What is being asked: Rewrite only the stretch of lines from the one containing "Click the orange warning triangle icon" through the one containing "Action: (x=554, y=380)", replacing "pencil" with "gear" and leaving everything else unchanged.

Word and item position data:
=======
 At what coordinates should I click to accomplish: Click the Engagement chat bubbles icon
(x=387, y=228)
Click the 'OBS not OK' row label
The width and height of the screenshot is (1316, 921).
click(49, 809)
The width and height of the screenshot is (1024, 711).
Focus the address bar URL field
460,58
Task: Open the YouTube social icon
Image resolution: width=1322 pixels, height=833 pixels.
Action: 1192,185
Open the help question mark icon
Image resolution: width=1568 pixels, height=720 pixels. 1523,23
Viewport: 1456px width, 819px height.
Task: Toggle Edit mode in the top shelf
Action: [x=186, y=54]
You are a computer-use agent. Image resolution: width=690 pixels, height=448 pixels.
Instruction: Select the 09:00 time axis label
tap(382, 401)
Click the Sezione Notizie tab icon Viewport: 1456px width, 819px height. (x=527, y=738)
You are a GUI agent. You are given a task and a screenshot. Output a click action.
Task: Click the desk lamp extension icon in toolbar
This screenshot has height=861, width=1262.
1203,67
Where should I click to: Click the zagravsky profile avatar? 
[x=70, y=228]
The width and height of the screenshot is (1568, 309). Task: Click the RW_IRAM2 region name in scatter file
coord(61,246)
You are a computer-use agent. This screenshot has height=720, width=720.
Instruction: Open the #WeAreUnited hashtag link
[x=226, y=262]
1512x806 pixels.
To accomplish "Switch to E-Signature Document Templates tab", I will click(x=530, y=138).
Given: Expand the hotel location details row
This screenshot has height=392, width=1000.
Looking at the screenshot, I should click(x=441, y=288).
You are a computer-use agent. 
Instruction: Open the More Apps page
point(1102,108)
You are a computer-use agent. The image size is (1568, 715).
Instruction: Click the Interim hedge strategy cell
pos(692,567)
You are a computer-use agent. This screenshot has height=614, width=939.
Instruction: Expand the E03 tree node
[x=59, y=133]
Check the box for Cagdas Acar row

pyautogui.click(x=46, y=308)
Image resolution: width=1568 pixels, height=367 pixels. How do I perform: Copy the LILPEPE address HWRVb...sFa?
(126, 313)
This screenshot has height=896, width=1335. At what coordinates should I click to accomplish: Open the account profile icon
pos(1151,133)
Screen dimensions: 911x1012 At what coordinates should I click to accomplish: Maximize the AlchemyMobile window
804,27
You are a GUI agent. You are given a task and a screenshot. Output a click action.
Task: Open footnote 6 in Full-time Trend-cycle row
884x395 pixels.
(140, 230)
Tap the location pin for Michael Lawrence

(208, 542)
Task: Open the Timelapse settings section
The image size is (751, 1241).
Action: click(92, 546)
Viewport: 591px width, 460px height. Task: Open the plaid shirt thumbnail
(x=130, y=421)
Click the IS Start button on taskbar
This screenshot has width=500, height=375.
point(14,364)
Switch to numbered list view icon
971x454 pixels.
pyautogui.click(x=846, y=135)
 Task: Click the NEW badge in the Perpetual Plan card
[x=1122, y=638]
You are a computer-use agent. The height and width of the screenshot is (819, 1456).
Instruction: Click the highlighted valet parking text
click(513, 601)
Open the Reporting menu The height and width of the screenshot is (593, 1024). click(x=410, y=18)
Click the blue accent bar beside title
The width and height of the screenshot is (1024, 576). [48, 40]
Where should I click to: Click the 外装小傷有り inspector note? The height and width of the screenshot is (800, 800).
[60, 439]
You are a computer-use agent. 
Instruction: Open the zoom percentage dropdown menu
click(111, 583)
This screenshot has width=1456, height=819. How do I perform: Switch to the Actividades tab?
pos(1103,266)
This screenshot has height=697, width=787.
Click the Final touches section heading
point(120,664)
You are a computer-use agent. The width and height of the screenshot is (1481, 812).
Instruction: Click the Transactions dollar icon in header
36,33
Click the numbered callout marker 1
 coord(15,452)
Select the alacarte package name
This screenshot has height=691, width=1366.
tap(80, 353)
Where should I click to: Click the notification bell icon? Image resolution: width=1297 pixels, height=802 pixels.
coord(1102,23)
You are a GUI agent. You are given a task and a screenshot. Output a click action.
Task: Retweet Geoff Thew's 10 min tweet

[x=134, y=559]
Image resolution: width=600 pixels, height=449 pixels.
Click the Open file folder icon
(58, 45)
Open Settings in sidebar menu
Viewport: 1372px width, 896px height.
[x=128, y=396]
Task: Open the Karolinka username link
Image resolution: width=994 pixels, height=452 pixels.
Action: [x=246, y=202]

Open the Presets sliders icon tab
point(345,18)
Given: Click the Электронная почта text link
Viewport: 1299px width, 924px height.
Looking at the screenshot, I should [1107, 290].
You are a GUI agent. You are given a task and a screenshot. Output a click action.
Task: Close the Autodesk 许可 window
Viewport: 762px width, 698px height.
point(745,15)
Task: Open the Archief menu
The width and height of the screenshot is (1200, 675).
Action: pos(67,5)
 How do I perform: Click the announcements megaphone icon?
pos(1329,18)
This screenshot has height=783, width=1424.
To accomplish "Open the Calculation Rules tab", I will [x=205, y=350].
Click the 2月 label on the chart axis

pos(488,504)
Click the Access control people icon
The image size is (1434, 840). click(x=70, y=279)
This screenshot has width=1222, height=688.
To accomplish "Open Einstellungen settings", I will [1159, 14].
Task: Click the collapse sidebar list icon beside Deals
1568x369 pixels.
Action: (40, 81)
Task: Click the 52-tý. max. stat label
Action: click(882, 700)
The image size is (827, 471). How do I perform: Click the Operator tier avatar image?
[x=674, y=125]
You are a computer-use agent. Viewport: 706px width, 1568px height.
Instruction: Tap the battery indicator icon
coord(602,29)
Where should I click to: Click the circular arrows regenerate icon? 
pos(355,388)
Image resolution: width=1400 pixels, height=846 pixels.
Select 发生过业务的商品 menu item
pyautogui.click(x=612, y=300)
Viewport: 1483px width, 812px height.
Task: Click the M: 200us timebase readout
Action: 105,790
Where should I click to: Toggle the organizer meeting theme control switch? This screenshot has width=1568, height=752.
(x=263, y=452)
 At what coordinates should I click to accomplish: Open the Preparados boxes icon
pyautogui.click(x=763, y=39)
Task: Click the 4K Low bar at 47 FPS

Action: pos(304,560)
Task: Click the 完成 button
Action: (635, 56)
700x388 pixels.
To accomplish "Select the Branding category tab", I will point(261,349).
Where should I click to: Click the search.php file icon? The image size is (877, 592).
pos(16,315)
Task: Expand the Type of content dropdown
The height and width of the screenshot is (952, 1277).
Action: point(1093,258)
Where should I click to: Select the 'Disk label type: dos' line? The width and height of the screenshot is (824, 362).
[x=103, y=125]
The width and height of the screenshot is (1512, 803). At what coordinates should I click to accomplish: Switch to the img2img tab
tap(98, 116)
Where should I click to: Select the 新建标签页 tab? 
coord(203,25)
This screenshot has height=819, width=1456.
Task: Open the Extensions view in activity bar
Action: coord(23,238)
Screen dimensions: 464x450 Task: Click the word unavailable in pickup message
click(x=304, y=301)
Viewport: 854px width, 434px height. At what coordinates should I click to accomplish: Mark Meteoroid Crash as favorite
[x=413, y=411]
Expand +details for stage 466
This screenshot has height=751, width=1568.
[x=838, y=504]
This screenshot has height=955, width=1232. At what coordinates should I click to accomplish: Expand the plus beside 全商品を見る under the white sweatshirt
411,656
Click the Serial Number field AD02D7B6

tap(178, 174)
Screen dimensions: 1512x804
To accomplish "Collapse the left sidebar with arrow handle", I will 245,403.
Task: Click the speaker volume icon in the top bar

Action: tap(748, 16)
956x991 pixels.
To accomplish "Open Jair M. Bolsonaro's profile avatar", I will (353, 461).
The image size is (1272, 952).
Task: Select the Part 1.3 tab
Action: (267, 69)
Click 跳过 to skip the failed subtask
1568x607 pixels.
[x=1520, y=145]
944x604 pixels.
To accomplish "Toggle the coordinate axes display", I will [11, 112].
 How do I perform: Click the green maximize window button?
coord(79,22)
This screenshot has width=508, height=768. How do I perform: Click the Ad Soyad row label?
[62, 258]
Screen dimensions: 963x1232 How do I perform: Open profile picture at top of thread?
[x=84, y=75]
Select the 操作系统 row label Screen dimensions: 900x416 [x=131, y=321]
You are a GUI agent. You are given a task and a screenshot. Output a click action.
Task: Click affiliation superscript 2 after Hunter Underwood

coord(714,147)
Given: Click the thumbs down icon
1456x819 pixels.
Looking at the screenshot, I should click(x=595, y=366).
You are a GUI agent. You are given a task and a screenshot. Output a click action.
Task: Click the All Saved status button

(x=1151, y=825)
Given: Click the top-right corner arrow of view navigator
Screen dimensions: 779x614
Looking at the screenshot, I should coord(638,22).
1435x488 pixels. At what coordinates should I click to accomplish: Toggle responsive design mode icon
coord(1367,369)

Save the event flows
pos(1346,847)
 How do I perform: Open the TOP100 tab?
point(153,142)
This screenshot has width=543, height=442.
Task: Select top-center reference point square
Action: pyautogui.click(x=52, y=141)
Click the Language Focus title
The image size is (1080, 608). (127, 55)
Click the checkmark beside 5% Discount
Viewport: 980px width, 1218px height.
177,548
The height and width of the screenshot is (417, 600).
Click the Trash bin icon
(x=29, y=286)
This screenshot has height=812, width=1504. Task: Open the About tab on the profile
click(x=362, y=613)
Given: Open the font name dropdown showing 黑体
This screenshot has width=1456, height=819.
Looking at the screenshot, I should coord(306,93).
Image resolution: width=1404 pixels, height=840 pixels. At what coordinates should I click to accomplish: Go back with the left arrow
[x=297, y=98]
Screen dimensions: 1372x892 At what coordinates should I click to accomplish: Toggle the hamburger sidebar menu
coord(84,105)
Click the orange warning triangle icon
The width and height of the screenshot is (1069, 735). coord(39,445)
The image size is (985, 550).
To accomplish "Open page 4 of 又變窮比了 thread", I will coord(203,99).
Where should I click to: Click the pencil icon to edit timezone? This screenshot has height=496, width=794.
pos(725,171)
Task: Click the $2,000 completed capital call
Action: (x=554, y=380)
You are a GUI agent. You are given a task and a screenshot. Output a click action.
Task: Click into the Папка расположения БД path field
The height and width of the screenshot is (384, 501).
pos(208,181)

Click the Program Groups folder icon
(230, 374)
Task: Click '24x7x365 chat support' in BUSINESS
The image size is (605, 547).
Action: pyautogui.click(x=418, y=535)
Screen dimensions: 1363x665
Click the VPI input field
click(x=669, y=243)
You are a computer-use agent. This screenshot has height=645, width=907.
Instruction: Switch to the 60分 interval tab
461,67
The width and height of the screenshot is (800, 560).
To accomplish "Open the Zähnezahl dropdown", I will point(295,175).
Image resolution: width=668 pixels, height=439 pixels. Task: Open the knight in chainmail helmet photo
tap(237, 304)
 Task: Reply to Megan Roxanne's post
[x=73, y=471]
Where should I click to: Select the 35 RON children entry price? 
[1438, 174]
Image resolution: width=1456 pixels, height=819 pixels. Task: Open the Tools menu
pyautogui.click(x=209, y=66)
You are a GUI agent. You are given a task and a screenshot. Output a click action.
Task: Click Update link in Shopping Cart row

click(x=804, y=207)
=======
Written solution:
Click the orange warning triangle icon
The width and height of the screenshot is (1069, 735). coord(39,445)
The image size is (985, 550).
To accomplish "Open page 4 of 又變窮比了 thread", I will coord(203,99).
Where should I click to: Click the gear icon to edit timezone? This screenshot has height=496, width=794.
pos(725,171)
Task: Click the $2,000 completed capital call
Action: (x=554, y=380)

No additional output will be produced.